Nicolas Sarkozy à Lauzerte pour défendre sa politique agricole

Nicolas Sarkozy a visité ce mardi 15 mars l'exploitation de Sophie Poux, agricultrice du Tarn-et-Garonne, avant de participer à Lauzerte à une table ronde consacrée à la modernisation des filières agricoles, devant près de 500 personnes. Dans les réponses du chef de l'État, pas d'annonce mais un soutien renouvelé à l'agriculture française. Il a aussi évoqué la situation au Japon, « absolument dramatique, d'une ampleur considérable ».Il lui avait promis de venir.

Nicolas Sarkozy a visité ce mardi 15 mars l'exploitation de Sophie Poux, agricultrice du Tarn-et-Garonne, avant de participer à Lauzerte à une table ronde consacrée à la modernisation des filières agricoles, devant près de 500 personnes. Dans les réponses du chef de l'État, pas d'annonce mais un soutien renouvelé à l'agriculture française. Il a aussi évoqué la situation au Japon, « absolument dramatique, d'une ampleur considérable ».

Il lui avait promis de venir. Un an après, il est finalement venu : Nicolas Sarkozy a visité ce mardi 15 mars l'exploitation de Sophie Poux, agricultrice de Lacour-de-Visa qui lui avait tenu tête en janvier 2010 lors de l'émission de TF1 « Questions de Français ». Arrivé en fin de matinée, le président de la République s'y est d'abord rendu, accompagné par quelques médias triés sur le volet, avant de participer à une table ronde dans le village voisin de Lauzerte. La salle des fêtes accueillait pour l'occasion 500 personnes : agriculteurs, élus des environs... Un dispositif policier impressionnant avait été mis en place dans tout Lauzerte, pas moins de quatre contrôles successifs étant par exemple nécessaires en 500 mètres pour retirer les accréditations presse. Outre Nicolas Sarkozy et le ministre de l'Agriculture Bruno Le Maire, la table ronde était composée de Fabien Sudry, préfet du Tarn-et-Garonne ; Sophie Poux, agricultrice ; Bernard Rey, maire de Lauzerte ; François Martinet, Jean-Paul Rivière, Stéphane Bec, agriculteurs ; Yvon Sarraute, président de la MSA départementale ; Françoise Roch, présidente de l'organisation de producteurs fruitiers Quercy-Soleil et Philippe de Vergnette, président de la Chambre d'agriculture départementale.

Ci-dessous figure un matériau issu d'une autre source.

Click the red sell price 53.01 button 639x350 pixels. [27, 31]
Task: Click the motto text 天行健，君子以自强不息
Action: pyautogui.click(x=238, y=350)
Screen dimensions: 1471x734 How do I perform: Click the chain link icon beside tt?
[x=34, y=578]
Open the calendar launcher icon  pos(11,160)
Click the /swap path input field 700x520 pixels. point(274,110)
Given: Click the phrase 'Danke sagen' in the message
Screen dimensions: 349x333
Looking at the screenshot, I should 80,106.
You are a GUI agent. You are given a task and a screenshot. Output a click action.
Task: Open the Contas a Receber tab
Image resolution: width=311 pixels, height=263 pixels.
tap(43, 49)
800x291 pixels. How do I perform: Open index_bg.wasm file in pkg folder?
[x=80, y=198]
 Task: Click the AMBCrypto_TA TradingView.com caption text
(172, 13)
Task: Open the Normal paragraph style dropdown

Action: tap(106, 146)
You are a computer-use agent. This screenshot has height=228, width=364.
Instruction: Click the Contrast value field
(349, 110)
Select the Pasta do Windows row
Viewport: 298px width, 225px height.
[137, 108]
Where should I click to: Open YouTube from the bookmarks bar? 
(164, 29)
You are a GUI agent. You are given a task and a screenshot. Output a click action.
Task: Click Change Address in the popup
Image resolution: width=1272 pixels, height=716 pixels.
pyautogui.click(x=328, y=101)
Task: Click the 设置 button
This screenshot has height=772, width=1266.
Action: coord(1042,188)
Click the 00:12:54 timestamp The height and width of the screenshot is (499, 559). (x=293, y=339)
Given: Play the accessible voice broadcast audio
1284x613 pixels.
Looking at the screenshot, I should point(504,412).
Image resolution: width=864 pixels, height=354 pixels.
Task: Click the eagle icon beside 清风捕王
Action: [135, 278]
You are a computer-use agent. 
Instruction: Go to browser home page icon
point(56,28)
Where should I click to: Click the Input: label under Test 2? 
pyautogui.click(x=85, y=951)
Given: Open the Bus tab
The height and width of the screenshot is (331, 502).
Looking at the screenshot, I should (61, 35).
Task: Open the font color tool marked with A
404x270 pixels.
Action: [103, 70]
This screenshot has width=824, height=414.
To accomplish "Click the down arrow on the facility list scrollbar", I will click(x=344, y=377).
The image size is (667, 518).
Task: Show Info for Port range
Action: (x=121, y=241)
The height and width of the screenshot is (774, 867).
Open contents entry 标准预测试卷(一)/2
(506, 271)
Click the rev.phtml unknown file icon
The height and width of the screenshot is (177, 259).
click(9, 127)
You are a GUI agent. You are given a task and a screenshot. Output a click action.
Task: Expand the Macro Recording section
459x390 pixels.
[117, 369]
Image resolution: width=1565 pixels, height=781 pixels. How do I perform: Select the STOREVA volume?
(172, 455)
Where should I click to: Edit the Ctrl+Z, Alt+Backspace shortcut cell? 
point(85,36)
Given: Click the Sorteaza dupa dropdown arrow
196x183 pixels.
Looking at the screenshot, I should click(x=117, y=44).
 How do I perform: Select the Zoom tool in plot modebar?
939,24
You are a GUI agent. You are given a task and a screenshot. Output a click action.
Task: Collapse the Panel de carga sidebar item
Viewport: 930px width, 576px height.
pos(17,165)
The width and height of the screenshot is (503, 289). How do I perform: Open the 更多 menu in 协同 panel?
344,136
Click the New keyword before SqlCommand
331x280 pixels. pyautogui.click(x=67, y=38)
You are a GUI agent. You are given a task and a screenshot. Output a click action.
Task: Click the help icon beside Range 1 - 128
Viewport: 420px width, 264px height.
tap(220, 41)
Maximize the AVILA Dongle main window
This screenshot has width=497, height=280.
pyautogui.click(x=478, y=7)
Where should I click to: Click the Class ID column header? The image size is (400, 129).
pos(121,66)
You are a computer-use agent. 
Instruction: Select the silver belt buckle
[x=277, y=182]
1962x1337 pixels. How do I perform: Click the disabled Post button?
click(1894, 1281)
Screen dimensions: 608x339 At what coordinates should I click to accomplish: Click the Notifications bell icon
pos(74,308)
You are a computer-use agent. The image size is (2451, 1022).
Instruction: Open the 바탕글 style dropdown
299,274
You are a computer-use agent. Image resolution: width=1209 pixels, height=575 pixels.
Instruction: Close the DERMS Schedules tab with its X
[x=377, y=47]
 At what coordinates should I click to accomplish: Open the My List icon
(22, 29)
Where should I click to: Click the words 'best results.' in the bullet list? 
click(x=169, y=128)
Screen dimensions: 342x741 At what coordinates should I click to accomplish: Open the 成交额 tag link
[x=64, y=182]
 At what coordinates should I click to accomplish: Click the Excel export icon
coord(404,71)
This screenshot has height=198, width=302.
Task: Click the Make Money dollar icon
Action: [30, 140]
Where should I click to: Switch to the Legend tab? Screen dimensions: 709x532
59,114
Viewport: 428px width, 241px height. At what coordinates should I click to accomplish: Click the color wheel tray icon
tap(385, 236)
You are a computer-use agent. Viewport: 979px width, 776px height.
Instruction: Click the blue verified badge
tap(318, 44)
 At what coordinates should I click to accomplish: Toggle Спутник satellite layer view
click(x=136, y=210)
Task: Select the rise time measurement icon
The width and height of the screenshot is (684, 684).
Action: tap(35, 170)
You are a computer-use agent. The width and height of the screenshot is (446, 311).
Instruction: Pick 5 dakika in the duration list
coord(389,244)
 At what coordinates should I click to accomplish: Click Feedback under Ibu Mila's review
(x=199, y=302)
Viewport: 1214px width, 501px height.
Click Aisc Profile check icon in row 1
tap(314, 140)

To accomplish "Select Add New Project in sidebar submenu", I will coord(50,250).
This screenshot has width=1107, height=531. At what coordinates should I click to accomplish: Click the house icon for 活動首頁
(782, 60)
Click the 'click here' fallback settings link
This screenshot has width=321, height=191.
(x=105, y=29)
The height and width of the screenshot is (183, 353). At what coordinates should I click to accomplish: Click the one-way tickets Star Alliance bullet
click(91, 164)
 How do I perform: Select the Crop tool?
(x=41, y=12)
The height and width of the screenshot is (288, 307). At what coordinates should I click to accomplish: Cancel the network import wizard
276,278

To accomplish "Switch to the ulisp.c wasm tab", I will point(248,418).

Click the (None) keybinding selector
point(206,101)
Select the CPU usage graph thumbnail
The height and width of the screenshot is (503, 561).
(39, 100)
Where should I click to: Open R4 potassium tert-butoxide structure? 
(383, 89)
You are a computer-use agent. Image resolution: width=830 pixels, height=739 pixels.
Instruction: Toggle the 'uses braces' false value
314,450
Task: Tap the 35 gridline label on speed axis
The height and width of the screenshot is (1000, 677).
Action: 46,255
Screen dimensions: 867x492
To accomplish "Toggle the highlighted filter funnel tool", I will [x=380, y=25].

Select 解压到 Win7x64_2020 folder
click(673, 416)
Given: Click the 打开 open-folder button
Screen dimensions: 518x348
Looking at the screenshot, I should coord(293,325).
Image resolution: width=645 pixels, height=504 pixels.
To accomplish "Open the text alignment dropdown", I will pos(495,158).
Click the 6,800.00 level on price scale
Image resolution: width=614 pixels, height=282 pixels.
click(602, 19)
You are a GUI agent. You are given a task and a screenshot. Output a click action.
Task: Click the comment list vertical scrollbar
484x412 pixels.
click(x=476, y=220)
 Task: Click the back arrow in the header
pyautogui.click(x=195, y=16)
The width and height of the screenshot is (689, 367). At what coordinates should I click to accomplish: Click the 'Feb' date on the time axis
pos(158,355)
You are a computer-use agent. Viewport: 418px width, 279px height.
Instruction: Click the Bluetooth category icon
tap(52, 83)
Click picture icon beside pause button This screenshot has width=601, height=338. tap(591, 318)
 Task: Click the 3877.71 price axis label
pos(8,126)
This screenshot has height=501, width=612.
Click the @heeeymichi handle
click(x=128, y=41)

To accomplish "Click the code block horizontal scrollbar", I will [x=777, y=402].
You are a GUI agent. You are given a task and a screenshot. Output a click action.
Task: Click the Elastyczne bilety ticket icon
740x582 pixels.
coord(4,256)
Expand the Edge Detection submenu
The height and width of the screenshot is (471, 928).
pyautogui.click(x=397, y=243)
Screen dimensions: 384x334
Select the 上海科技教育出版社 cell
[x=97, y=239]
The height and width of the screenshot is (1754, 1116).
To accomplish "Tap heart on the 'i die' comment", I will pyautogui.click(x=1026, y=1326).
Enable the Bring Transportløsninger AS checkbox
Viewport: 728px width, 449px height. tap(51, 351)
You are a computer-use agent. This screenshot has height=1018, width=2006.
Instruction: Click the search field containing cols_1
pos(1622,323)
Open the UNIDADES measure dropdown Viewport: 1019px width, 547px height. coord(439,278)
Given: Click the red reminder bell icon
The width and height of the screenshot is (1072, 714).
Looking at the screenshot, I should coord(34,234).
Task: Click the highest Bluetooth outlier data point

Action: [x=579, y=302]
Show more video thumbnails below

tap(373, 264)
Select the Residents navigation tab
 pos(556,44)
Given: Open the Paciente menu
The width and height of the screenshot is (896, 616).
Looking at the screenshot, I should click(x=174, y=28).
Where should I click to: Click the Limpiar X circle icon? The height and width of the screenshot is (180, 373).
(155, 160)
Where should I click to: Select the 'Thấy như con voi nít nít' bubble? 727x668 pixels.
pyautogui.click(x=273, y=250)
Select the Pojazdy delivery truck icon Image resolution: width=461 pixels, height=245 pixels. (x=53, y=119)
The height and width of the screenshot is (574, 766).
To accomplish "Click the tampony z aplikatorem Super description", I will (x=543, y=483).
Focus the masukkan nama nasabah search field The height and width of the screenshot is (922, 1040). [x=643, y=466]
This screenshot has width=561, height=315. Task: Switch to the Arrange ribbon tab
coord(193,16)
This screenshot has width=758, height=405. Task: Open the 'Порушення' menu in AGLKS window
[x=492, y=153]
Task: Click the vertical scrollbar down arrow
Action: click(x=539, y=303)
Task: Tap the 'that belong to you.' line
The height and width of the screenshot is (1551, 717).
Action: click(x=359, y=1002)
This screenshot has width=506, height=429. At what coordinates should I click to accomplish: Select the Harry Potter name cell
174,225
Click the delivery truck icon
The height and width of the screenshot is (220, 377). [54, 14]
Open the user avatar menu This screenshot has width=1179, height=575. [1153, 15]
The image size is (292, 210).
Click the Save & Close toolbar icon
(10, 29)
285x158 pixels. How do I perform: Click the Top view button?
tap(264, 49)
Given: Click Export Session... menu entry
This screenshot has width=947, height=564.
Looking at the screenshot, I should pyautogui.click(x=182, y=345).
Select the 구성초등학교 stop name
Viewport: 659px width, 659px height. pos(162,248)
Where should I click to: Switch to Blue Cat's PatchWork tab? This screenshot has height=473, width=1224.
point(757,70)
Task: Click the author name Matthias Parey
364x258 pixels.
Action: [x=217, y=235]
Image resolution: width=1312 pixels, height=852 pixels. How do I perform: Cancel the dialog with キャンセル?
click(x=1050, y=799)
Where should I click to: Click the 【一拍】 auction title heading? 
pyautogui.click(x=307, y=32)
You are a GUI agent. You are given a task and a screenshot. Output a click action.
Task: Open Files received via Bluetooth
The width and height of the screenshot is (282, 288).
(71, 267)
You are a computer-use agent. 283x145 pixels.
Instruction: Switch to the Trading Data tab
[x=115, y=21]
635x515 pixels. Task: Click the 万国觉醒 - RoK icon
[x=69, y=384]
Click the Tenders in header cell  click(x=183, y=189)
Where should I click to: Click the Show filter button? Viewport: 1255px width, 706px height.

Assis aux côtés de Bruno Le Maire, ministre de l'Agriculture, Nicolas Sarkozy a été accueilli par quelques mots bien sentis de Philippe de Vergnette, évoquant « une situation se dégradant lentement pour l'ensemble de la profession ». Le président de la République a immédiatement contre-attaqué : « Il est toujours plus difficile de faire que de dire. Je ne laisserais jamais attaquer les agriculteurs, des entrepreneurs au réel savoir-faire. L'agriculture est un secteur économique vital pour la France, aussi important que d'autres, de pointe, comme l'aérospatiale ou l'aéronautique. » Le chef de l'État s'est prononcé en faveur d' « une agriculture durable, respectueuse de la qualité, de la santé. Nous avons l'agriculture la plus engagée d'Europe dans le respect des normes sanitaires. »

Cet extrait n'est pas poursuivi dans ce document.